Under the settlement, Unum is prohibited from denying benefit claims solely for lack of “evidence of insurability” if the participant has paid premiums for 90 days or more. If coverage is denied and premiums were paid for fewer than 90 days, those premiums must be refunded. The company must also make its “delayed effective date” provisions more transparent and notify policyholders that they should not collect premiums for coverage requiring evidence of insurability until Unum has approved it. Unum agreed to voluntarily reprocess claims denied for lack of evidence of insurability dating back to January 1, 2018, and claims denied under the delayed effective date provision dating back to July 1, 2016.15U.S. Department of Labor. DOL Settlement With Unum Life Insurance Unum did not admit that it acted as an ERISA fiduciary or failed to discharge fiduciary duties.

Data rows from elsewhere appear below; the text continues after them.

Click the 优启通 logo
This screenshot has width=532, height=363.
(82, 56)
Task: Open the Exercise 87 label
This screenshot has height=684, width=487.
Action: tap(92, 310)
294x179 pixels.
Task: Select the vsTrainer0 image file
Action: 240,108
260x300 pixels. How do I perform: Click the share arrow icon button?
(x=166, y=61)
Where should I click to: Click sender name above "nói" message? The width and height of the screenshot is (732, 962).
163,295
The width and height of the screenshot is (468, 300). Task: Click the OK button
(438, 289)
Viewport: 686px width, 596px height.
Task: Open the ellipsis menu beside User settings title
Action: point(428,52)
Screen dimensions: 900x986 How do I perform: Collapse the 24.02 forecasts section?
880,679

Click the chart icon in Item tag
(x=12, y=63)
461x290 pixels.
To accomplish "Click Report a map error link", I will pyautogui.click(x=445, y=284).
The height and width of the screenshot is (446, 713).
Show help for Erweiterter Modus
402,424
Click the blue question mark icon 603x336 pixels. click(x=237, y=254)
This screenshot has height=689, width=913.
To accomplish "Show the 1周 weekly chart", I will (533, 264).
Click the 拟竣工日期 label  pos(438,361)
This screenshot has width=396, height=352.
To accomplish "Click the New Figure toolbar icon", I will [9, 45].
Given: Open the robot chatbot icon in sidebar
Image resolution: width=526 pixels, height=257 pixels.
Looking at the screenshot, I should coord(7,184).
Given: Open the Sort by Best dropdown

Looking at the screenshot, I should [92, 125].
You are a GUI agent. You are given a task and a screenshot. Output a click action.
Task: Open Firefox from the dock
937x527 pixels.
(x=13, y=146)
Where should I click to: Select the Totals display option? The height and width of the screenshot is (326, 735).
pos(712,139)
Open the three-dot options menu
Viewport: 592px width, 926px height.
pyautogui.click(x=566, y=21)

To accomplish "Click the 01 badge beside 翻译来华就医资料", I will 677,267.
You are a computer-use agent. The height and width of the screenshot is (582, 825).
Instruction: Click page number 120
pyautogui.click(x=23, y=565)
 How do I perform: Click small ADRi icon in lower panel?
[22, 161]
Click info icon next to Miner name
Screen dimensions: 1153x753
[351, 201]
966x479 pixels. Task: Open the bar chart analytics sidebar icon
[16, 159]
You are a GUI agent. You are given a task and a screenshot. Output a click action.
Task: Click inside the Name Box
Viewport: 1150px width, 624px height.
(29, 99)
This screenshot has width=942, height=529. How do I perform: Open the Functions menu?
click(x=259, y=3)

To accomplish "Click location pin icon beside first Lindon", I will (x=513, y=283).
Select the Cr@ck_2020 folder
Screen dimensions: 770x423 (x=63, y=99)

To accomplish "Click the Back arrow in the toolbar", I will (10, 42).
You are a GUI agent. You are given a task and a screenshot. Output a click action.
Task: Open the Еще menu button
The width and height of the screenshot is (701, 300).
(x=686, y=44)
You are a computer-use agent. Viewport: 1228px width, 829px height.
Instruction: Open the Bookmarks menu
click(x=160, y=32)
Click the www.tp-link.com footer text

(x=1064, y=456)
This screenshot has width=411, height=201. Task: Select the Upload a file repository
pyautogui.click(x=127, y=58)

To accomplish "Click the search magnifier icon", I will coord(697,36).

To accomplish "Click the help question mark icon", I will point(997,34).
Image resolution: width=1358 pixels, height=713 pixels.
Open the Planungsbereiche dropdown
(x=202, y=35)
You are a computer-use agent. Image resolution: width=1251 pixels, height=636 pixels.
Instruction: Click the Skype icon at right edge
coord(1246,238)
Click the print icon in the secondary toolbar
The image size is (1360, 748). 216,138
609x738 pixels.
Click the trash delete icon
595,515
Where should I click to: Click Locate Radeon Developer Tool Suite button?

The settlement was part of a broader DOL enforcement effort targeting evidence-of-insurability practices across the life insurance industry. Similar agreements had been reached with Prudential Insurance Co. in April 2023, United of Omaha Life Insurance Co. in September 2023, and Lincoln National Life Insurance Co. in May 2024, with investigations into other insurers ongoing.15U.S. Department of Labor. DOL Settlement With Unum Life Insurance

Loomis v. Unum Group: The Overtime Class Action

In April 2025, a federal court in the Eastern District of Tennessee granted final approval to a $14.8 million class action settlement in Loomis v. Unum Group Corp. The case alleged that Unum had misclassified its disability benefits specialists as exempt from federal and Maine state overtime laws, resulting in unpaid wages. The settlement covers 910 class members, each receiving an average of more than $10,000, with 52 members receiving more than $30,000. Settlement checks were scheduled to be mailed in early June 2025.16MSE Labor Law. Unum Disability Benefits Specialists Settle Overtime Lawsuit

Recent Litigation: Koo v. Unum

In December 2025, a federal judge in the Central District of California ruled in Koo v. Unum Group that a disability insurance policy sold through an employer did not qualify as an ERISA-governed plan, allowing the plaintiff’s state-law bad-faith claims to proceed. The court found that the employer had made no contributions to premiums, participation was voluntary, and the employer had expressly disclaimed endorsement or sponsorship. Because the arrangement met the Department of Labor’s “safe harbor” regulation, the policy was treated as an individually owned contract subject to California law rather than the more restrictive ERISA framework.17BenefitsLink. Koo v. Unum, C.D. Cal. The ruling was significant because ERISA preemption typically shields insurers from state-law bad-faith claims and the punitive damages that come with them.

Unum Group Today

Unum Group, headquartered in Chattanooga, Tennessee, remains the nation’s largest disability insurer. The company trades on the New York Stock Exchange under the ticker UNM and serves more than 178,000 employers. For fiscal year 2025, the company reported $13.1 billion in revenue, $10.8 billion in premium income, and $738.5 million in net income. It paid $8.3 billion in benefits and employs nearly 11,000 people.18Unum Group. Unum Group 2025 Annual Report The company operates through three active segments: Unum US, Unum International, and Colonial Life, along with a Closed Block segment that includes legacy long-term care policies the company has been working to run off through reinsurance transactions.19Unum Group Investor Relations. Unum Group Quarterly Results

The company’s first quarter 2026 results showed $3.36 billion in total revenue and $232 million in net income, with group long-term disability persistency at 92.2%.19Unum Group Investor Relations. Unum Group Quarterly Results In its SEC filings, Unum continues to list “contingencies and the level and results of litigation” as a material risk factor.